_Work instruction_
Please copy the entries below word for word.

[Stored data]
•••

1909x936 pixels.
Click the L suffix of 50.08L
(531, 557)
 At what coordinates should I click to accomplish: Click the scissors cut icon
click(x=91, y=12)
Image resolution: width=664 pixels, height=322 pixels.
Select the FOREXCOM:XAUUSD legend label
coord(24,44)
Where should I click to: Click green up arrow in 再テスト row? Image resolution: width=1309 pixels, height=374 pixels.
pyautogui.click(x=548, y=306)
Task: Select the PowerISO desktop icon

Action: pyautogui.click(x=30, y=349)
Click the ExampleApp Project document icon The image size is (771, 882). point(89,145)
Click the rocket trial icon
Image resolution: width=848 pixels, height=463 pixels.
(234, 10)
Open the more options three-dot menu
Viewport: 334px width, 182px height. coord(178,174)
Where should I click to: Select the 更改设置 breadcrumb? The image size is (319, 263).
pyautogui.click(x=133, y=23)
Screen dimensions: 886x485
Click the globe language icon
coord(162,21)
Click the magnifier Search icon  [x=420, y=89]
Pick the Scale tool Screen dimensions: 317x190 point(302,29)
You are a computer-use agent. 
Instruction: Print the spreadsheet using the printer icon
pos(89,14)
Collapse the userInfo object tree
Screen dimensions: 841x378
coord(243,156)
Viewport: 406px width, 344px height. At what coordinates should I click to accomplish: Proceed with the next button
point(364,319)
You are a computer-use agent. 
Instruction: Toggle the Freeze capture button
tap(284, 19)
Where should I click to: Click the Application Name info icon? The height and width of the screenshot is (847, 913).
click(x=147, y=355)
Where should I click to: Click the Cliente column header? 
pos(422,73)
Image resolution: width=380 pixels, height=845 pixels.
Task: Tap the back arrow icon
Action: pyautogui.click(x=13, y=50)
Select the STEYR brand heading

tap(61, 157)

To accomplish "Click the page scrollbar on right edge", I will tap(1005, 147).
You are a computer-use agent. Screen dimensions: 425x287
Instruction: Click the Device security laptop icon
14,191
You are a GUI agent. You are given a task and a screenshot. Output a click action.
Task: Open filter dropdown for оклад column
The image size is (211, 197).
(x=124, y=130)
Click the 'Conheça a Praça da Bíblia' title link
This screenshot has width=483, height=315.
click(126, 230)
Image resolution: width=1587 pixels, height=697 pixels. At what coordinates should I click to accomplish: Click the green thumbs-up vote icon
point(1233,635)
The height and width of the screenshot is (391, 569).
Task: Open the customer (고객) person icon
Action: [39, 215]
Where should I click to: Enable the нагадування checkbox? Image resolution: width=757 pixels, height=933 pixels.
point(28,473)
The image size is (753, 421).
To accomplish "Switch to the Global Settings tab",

•••

_Solved exercise_
1909x936 pixels.
Click the L suffix of 50.08L
(531, 557)
 At what coordinates should I click to accomplish: Click the scissors cut icon
click(x=91, y=12)
Image resolution: width=664 pixels, height=322 pixels.
Select the FOREXCOM:XAUUSD legend label
coord(24,44)
Where should I click to: Click green up arrow in 再テスト row? Image resolution: width=1309 pixels, height=374 pixels.
pyautogui.click(x=548, y=306)
Task: Select the PowerISO desktop icon

Action: pyautogui.click(x=30, y=349)
Click the ExampleApp Project document icon The image size is (771, 882). point(89,145)
Click the rocket trial icon
Image resolution: width=848 pixels, height=463 pixels.
(234, 10)
Open the more options three-dot menu
Viewport: 334px width, 182px height. coord(178,174)
Where should I click to: Select the 更改设置 breadcrumb? The image size is (319, 263).
pyautogui.click(x=133, y=23)
Screen dimensions: 886x485
Click the globe language icon
coord(162,21)
Click the magnifier Search icon  [x=420, y=89]
Pick the Scale tool Screen dimensions: 317x190 point(302,29)
You are a computer-use agent. 
Instruction: Print the spreadsheet using the printer icon
pos(89,14)
Collapse the userInfo object tree
Screen dimensions: 841x378
coord(243,156)
Viewport: 406px width, 344px height. At what coordinates should I click to accomplish: Proceed with the next button
point(364,319)
You are a computer-use agent. 
Instruction: Toggle the Freeze capture button
tap(284, 19)
Where should I click to: Click the Application Name info icon? The height and width of the screenshot is (847, 913).
click(x=147, y=355)
Where should I click to: Click the Cliente column header? 
pos(422,73)
Image resolution: width=380 pixels, height=845 pixels.
Task: Tap the back arrow icon
Action: pyautogui.click(x=13, y=50)
Select the STEYR brand heading

tap(61, 157)

To accomplish "Click the page scrollbar on right edge", I will tap(1005, 147).
You are a computer-use agent. Screen dimensions: 425x287
Instruction: Click the Device security laptop icon
14,191
You are a GUI agent. You are given a task and a screenshot. Output a click action.
Task: Open filter dropdown for оклад column
The image size is (211, 197).
(x=124, y=130)
Click the 'Conheça a Praça da Bíblia' title link
This screenshot has width=483, height=315.
click(126, 230)
Image resolution: width=1587 pixels, height=697 pixels. At what coordinates should I click to accomplish: Click the green thumbs-up vote icon
point(1233,635)
The height and width of the screenshot is (391, 569).
Task: Open the customer (고객) person icon
Action: [39, 215]
Where should I click to: Enable the нагадування checkbox? Image resolution: width=757 pixels, height=933 pixels.
point(28,473)
The image size is (753, 421).
To accomplish "Switch to the Global Settings tab",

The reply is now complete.